Elle se hisse dans l'autocar, glisse son passe sur le panneau de contrôle, va se tasser sur un siège au velours grisâtre. La tête rentrée dans les épaules. Elle débranche son cerveau. Ne plus penser aux dossiers de la journée. Ne plus être sollicitée.

Enfin son arrêt, elle pousse l'énorme porte de son immeuble qui claque sourdement derrière elle. Ascenseur, 5e étage. Moquette rouge élimée dans le corridor chichement éclairé.

Elle ferme à clef derrière elle. Souffle en retirant ses chaussures. Tandis que chauffe sa bouilloire, se déshabille, dégrafe son soutien-gorge dans un soupir de soulagement. Vêtements amples, mug brûlant, elle s'installe à son ordinateur. Ouvre son fichier texte, avale une gorgée. Sourire. Ses personnages ont attendu sagement tout le jour qu'elle ait enfin du temps à leur accorder.

***

Elle laisse tomber ses paupières, prend un inspire profond. Ce qu'elle préfère c'est ce moment particulier où elle pénètre dans son monde, s'en imprègne intimement. Quelques secondes à peine et elle aperçoit le pré verdoyant de la plaine de Moth. Quelques poneys shetland secouent paresseusement leurs longues crinières blondes. Le soleil est déjà haut dans cette matinée de juillet. Un chevalier aux armoiries de dragons couchés passe devant elle sans ralentir ni même la voir. Elle le connait bien, elle, pourtant.

À nouveau concentrée face à son écran, ses doigts dévalent le clavier, détaillant avec euphémisme la chevauchée du Seigneur Lorham. Elle frissonne de plaisir devant sa description, avale une gorgée de son thé noir. Sergine aime vraiment ces moments-là qui n'appartiennent qu'à elle. Elle n'a d'ailleurs jamais rien fait lire à qui que ce soit. Elle n'en ressent pas le besoin. Ces personnages vivent leurs vies juste pour qu'elle puisse y assister, spectatrice passionnée et silencieuse. L'écriture gravant dans sa mémoire leurs épopées fabuleuses. Après avoir longuement décrit la mise de son héros, elle s'accorde une pause pour croquer un morceau de chocolat. La tablette à demi consommée disparaîtra sans aucun doute avant la fin de la soirée.

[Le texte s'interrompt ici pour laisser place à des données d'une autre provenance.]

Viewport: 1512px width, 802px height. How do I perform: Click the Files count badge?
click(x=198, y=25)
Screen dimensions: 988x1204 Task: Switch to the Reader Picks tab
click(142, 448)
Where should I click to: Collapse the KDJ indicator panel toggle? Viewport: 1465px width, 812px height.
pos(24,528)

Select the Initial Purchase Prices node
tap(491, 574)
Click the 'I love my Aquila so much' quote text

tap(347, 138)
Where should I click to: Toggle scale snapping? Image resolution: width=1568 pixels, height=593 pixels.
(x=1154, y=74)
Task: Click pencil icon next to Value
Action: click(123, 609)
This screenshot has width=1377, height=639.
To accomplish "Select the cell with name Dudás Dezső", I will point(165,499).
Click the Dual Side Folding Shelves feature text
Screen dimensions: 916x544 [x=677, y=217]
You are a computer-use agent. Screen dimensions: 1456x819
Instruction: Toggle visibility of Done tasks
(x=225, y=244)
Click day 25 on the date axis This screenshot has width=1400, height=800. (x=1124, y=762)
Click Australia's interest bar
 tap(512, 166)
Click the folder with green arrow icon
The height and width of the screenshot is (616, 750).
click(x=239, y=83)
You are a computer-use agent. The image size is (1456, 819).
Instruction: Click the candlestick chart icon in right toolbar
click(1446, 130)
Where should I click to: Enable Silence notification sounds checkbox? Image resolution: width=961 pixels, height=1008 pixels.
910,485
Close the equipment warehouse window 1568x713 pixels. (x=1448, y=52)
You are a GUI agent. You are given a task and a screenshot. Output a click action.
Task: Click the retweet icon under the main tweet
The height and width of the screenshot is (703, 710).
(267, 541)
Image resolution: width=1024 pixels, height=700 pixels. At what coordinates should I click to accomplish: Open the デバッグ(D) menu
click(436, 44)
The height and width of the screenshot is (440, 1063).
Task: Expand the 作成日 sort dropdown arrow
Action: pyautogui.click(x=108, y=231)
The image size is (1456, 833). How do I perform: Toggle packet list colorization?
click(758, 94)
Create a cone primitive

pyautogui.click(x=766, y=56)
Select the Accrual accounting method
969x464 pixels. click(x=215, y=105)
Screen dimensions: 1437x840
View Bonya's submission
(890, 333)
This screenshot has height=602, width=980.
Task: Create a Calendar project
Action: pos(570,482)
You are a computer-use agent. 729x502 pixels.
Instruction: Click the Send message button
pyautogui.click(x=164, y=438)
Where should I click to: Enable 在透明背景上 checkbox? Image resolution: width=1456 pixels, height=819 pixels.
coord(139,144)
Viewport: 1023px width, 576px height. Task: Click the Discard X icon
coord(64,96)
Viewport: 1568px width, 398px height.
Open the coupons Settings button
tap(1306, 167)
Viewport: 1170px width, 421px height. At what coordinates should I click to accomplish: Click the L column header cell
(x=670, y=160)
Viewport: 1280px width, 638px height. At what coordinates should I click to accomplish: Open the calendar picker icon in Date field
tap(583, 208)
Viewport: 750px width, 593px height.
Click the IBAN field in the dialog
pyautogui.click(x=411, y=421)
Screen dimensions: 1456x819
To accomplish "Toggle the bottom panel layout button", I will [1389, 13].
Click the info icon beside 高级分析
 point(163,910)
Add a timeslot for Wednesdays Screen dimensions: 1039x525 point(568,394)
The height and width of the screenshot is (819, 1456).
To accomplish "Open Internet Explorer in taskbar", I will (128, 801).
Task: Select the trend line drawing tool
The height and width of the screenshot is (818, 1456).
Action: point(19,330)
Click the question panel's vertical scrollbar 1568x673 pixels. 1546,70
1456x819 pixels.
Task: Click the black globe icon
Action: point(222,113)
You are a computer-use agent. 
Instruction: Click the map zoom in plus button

Elle s'étire et plisse les yeux un moment pour se plonger à nouveau dans son univers. La nuit est sur le point de tomber, le chevalier a mis pied à terre et s'apprête à monter son campement dans la forêt. Pour se prémunir des margoulins et autres coupe-jarrets, il s'appuie sur son épée pour somnoler doucement au coin du feu. Quelques vers luisants flottent dans la pénombre, faisant jouer leurs reflets mordorés sur les feuillages frémissants des bois.

— Ma chérie, et si je cuisinais de la bisque de homard pour Noël ?

Sergine sursaute, elle n'avait pas entendu rentrer son compagnon. Elle fait un vague "hum hum" en réponse.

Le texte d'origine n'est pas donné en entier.